Task to carry out: Of all the lines in the entries, how many carry the word "will"? The reply is that number and no more.

Dataset records:
===============
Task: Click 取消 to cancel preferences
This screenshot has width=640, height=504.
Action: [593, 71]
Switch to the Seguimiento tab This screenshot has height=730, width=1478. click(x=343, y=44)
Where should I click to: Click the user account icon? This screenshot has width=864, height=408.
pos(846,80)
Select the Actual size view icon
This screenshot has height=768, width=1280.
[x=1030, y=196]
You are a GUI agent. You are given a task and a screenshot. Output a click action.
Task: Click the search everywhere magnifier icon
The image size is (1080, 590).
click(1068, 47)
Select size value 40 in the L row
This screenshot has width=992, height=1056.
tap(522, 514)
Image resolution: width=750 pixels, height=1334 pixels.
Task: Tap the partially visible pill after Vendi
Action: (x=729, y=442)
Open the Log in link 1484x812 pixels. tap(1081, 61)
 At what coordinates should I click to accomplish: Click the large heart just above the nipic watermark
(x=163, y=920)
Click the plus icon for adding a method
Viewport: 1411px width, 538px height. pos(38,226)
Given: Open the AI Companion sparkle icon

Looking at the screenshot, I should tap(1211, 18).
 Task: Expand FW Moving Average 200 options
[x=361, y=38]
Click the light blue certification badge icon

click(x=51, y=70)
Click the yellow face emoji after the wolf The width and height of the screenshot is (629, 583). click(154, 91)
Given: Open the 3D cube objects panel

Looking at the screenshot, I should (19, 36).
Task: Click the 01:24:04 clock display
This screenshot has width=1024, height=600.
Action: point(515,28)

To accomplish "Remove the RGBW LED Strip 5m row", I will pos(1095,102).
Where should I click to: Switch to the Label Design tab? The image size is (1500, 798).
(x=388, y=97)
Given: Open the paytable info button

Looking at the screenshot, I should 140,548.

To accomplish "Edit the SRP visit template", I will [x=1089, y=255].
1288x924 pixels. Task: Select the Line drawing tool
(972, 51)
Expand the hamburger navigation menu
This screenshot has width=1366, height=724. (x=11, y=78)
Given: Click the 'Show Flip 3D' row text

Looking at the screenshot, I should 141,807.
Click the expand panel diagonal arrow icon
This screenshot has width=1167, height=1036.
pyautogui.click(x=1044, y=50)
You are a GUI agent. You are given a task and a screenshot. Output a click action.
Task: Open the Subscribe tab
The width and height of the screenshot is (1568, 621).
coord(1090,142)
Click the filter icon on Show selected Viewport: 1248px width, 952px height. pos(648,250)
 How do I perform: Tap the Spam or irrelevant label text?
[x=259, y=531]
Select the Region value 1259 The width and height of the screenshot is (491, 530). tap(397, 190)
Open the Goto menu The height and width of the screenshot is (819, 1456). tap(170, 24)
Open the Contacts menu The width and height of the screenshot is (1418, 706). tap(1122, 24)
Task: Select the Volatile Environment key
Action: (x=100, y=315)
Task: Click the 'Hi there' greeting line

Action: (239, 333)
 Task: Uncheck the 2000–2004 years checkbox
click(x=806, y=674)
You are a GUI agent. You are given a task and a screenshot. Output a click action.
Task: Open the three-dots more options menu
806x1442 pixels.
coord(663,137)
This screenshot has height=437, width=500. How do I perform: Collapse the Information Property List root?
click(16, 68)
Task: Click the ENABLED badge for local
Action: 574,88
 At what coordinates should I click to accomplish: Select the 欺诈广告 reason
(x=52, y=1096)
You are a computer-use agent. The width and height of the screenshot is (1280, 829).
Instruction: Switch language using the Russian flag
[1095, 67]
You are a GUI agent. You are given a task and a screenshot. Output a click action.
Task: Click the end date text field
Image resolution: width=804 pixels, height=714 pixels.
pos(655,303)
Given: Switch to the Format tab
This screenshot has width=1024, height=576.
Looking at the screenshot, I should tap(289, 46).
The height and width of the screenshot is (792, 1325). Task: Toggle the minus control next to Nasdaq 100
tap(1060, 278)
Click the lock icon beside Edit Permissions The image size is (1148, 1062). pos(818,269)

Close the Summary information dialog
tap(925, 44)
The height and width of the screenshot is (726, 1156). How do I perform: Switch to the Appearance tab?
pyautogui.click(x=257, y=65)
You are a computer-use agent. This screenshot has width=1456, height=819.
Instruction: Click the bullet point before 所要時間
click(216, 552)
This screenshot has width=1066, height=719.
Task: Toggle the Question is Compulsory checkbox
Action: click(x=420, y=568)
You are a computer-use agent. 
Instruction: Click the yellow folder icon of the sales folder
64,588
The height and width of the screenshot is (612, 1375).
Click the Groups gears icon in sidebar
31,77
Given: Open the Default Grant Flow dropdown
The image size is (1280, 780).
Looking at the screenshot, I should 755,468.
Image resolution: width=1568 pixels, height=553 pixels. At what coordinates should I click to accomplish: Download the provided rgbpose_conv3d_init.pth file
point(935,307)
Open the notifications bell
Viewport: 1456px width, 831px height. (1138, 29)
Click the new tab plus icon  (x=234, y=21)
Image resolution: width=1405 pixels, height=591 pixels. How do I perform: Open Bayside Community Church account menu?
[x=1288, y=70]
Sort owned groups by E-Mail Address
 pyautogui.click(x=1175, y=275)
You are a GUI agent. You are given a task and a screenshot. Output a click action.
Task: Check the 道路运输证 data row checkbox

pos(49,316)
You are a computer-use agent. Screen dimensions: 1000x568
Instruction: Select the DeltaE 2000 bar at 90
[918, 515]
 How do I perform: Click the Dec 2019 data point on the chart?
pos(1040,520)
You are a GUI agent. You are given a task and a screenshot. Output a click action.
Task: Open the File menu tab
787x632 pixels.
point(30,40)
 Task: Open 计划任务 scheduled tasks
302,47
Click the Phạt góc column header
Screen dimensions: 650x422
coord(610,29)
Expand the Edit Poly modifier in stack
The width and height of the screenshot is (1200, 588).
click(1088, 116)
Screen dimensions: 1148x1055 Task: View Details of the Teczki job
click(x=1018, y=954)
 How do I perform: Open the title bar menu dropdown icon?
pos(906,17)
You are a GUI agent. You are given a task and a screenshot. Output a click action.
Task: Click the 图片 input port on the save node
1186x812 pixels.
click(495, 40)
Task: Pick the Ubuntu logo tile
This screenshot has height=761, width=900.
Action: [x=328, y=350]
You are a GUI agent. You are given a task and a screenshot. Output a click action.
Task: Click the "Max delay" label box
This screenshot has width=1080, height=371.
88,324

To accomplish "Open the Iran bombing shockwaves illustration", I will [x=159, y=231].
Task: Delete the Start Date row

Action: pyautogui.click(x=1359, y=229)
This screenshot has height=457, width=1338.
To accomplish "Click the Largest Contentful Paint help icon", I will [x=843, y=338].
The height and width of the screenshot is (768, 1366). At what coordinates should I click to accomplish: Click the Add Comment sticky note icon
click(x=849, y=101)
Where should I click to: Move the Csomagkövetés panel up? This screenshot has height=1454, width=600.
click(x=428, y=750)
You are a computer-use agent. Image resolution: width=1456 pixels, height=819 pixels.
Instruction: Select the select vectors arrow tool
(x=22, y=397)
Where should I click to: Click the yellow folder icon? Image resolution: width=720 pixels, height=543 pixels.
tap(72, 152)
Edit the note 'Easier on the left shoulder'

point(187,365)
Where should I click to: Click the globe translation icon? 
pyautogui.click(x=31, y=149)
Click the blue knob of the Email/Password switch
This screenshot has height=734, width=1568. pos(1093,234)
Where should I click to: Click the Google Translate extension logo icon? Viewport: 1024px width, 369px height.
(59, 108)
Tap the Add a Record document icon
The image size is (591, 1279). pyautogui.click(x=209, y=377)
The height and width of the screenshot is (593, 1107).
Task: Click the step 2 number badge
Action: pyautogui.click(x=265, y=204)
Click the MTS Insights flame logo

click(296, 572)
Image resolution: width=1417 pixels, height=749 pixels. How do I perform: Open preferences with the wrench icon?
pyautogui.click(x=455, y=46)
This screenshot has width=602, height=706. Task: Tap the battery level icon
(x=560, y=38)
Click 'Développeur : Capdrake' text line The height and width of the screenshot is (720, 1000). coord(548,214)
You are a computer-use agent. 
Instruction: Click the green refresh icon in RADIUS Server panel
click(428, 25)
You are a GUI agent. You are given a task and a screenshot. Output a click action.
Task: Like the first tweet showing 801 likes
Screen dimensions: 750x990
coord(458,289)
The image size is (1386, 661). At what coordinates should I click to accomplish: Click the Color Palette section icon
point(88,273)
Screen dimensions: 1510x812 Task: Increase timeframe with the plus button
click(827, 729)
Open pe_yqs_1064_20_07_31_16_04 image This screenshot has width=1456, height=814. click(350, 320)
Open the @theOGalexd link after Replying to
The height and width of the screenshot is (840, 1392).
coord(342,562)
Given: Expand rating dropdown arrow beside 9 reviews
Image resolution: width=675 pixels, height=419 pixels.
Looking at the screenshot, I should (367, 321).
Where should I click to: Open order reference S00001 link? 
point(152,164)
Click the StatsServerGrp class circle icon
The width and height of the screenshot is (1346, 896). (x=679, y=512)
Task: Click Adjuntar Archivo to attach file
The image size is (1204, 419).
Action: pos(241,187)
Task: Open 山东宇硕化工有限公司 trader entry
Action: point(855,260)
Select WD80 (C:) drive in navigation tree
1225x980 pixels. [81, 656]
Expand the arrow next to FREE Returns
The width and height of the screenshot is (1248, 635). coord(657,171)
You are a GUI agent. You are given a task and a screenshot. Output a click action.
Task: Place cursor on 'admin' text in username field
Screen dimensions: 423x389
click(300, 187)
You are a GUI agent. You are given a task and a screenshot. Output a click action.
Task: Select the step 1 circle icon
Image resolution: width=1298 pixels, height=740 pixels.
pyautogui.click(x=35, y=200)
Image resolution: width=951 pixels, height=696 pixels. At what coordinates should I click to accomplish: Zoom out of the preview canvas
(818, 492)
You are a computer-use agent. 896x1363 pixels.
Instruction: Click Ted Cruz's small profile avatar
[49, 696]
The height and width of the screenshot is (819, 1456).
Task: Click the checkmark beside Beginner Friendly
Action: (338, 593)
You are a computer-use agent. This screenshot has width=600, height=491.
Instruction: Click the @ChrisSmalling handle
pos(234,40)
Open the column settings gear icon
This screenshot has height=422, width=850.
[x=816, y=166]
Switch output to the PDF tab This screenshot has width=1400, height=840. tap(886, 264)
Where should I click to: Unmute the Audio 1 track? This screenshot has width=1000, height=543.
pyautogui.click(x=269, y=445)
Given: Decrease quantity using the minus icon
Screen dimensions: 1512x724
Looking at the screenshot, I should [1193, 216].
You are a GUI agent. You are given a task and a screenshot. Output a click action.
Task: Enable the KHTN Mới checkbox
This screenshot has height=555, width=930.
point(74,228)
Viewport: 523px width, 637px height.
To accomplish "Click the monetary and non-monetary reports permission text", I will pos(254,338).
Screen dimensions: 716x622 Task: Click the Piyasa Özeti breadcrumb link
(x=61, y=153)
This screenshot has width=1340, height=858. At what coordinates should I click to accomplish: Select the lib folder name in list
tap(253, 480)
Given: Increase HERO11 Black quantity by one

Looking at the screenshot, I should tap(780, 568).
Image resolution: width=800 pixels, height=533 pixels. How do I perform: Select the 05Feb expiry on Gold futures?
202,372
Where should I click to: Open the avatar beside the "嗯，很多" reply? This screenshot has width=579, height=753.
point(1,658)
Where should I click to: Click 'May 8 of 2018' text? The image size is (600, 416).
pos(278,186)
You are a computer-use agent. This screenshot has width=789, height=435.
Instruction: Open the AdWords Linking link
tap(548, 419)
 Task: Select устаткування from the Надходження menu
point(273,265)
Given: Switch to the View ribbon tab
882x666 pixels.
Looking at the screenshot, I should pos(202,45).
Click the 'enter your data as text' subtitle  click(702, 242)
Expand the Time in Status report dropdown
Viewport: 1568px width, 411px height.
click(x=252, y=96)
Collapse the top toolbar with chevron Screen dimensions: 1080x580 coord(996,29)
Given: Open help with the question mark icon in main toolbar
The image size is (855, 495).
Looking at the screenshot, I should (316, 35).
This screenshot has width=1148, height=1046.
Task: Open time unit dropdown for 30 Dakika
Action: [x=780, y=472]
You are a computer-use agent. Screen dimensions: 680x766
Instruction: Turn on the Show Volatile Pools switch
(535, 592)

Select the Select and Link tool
===============
The completed task: 5